>> start

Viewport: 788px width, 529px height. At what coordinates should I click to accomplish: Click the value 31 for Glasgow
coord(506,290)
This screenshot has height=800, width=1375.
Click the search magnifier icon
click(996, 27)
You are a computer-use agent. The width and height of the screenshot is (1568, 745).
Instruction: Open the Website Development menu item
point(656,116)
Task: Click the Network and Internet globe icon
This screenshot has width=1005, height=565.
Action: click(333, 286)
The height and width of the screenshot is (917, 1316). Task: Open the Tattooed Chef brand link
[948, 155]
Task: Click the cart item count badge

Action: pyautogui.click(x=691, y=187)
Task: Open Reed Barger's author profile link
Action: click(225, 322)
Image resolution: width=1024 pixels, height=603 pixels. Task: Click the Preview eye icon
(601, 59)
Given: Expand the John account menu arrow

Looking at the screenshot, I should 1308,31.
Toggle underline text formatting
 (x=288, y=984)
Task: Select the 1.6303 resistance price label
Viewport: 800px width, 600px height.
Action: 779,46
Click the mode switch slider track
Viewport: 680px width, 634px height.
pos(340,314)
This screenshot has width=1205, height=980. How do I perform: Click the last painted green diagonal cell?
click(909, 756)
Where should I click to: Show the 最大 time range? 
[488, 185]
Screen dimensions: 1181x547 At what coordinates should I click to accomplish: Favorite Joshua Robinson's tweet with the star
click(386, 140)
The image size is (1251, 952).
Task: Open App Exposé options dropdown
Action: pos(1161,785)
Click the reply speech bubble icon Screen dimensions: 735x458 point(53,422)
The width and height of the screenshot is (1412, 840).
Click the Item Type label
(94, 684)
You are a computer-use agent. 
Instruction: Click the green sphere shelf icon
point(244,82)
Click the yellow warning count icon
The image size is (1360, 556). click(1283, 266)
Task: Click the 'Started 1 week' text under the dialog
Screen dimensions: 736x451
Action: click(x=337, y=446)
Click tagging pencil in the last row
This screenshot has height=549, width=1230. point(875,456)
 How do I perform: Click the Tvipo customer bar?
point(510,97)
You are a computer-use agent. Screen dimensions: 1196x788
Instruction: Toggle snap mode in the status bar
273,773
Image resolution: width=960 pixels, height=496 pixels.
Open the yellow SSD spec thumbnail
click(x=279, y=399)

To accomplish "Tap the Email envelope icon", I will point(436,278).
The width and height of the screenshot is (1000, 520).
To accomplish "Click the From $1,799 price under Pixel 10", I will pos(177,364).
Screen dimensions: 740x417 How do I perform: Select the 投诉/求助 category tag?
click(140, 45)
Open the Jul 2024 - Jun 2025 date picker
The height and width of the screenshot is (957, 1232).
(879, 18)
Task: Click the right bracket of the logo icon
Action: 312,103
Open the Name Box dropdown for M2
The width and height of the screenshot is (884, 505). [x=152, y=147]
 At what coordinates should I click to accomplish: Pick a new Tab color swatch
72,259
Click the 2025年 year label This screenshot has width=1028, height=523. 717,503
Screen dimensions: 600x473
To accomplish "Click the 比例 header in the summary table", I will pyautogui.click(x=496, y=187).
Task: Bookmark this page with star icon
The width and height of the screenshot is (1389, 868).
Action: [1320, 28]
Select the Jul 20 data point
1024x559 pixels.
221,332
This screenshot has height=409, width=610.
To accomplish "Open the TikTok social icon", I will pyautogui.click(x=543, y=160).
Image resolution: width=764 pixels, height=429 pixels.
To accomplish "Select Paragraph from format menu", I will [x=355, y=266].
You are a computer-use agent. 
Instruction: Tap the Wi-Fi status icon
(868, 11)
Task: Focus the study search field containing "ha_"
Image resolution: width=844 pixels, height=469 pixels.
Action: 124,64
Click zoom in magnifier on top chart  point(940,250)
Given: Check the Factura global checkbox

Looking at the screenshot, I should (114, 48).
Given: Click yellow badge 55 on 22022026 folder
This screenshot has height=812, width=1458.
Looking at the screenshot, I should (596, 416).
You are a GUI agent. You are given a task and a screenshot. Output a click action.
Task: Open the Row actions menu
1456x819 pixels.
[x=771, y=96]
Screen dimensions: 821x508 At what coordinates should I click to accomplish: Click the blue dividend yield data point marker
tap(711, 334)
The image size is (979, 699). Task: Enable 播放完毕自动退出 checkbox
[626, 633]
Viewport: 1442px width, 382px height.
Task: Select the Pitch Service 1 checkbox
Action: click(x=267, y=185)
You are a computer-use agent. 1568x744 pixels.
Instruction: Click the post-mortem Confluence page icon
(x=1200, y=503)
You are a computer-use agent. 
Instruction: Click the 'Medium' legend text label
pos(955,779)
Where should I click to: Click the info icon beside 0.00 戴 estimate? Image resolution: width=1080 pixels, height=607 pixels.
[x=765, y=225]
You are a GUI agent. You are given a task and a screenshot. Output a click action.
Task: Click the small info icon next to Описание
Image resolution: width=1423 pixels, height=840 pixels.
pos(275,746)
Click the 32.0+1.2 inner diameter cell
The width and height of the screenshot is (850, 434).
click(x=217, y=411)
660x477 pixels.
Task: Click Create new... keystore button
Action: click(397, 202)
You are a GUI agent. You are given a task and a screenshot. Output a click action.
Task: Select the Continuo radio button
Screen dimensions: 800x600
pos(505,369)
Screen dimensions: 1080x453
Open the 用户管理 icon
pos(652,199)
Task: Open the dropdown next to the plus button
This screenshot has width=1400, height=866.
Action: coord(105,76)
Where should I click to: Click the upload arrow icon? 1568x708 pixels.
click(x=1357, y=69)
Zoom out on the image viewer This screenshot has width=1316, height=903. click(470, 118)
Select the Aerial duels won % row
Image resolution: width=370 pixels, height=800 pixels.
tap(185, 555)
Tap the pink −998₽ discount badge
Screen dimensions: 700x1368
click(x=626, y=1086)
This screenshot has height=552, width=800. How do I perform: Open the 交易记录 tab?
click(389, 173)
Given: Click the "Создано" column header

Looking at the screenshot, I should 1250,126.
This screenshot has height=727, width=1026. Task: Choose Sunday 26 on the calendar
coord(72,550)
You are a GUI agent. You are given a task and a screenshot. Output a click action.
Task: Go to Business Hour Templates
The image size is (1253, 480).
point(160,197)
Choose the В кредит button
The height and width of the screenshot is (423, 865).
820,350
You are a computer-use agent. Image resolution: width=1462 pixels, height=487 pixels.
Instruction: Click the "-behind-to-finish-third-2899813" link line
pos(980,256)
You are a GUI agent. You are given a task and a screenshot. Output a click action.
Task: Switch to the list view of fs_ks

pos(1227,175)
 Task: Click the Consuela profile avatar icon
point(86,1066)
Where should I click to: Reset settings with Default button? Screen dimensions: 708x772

>> end

Repeat the entries word for word, from the line that contains "Click the yellow warning count icon" through the line that contains "Action: click(x=337, y=446)", with both of those lines included.

Click the yellow warning count icon
The image size is (1360, 556). click(1283, 266)
Task: Click the 'Started 1 week' text under the dialog
Screen dimensions: 736x451
Action: click(x=337, y=446)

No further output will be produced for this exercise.